Doctor of Education (EdD)


School of Education

First Advisor

Linda Samek, Ed.D.

Second Advisor

Dane Joseph, Ph.D.

Third Advisor

Debby Espinor, Ed.D.


In education, the word disposition has been used to describe the social, verbal, and physical attributes teachers possess and demonstrate in their interactions with students. Educational theorists and practitioners alike agree that effective teachers are far more than simply well-educated individuals who have successfully completed a teacher preparation program. The concept of disposition contributes to the field of education by capturing the “more” that an effective teacher embodies; it is an enacted combination of an educator’s content knowledge, preparation, and ways of being. This dissertation examines the notion of disposition and explores how the term has evolved from the time it was formally introduced to the educational lexicon in the mid 1980’s until today. As a narrative review, the goal of this dissertation is to “tell the disposition story” in academic terms.
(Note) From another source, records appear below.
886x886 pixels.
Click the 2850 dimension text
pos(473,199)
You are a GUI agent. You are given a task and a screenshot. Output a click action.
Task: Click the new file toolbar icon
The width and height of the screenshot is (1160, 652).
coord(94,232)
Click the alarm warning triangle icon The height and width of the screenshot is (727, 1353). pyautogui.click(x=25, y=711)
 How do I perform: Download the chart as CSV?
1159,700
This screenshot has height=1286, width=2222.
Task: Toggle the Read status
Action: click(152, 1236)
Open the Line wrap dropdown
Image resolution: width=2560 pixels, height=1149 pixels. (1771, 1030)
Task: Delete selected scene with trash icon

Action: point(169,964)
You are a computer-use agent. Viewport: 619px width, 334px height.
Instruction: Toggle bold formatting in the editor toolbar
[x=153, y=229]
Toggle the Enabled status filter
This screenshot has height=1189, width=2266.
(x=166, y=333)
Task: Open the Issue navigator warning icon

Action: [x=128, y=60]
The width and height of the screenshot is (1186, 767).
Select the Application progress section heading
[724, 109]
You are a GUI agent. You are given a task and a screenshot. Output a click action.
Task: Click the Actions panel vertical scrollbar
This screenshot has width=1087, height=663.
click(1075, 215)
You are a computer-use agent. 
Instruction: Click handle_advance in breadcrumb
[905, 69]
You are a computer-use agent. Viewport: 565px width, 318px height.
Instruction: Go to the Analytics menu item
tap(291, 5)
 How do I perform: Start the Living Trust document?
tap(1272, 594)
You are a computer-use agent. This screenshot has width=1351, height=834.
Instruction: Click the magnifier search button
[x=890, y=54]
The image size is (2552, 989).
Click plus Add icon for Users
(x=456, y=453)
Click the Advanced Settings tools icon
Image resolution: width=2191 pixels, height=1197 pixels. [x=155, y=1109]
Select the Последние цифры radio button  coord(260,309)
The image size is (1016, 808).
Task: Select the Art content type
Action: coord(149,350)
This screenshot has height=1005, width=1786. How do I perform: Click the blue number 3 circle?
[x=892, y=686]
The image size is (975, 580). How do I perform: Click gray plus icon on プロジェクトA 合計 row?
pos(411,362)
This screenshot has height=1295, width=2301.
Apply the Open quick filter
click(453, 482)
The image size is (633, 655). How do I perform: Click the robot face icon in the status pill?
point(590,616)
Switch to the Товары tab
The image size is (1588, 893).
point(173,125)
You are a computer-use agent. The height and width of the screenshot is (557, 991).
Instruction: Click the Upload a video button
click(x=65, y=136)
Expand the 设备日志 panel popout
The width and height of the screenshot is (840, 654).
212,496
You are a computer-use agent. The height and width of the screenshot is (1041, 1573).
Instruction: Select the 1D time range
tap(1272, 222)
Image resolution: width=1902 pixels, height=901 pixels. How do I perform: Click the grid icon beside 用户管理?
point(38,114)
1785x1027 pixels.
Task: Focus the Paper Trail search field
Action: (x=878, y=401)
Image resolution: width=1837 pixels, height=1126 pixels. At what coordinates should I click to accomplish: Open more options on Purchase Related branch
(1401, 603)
Several key themes emerge from an analysis of relevant literature, namely, that disposition is connected to morality, and motivates teachers to professional service enacted through community, science, tradition, and social justice. Using these ideas, the paper also offers a brief examination of how disposition is practically oriented within thirteen of Oregon’s teacher preparation programs, through an analysis of these programs’ web presence. This analysis explores how various institutions have incorporated the idea of dispositions into their programmatic priorities and serves as a snapshot of how programs enact disposition in practice, compared to the theoretical ideas derived from the literature review. In this way, a future study of teacher preparation programs and their treatment of disposition is proposed.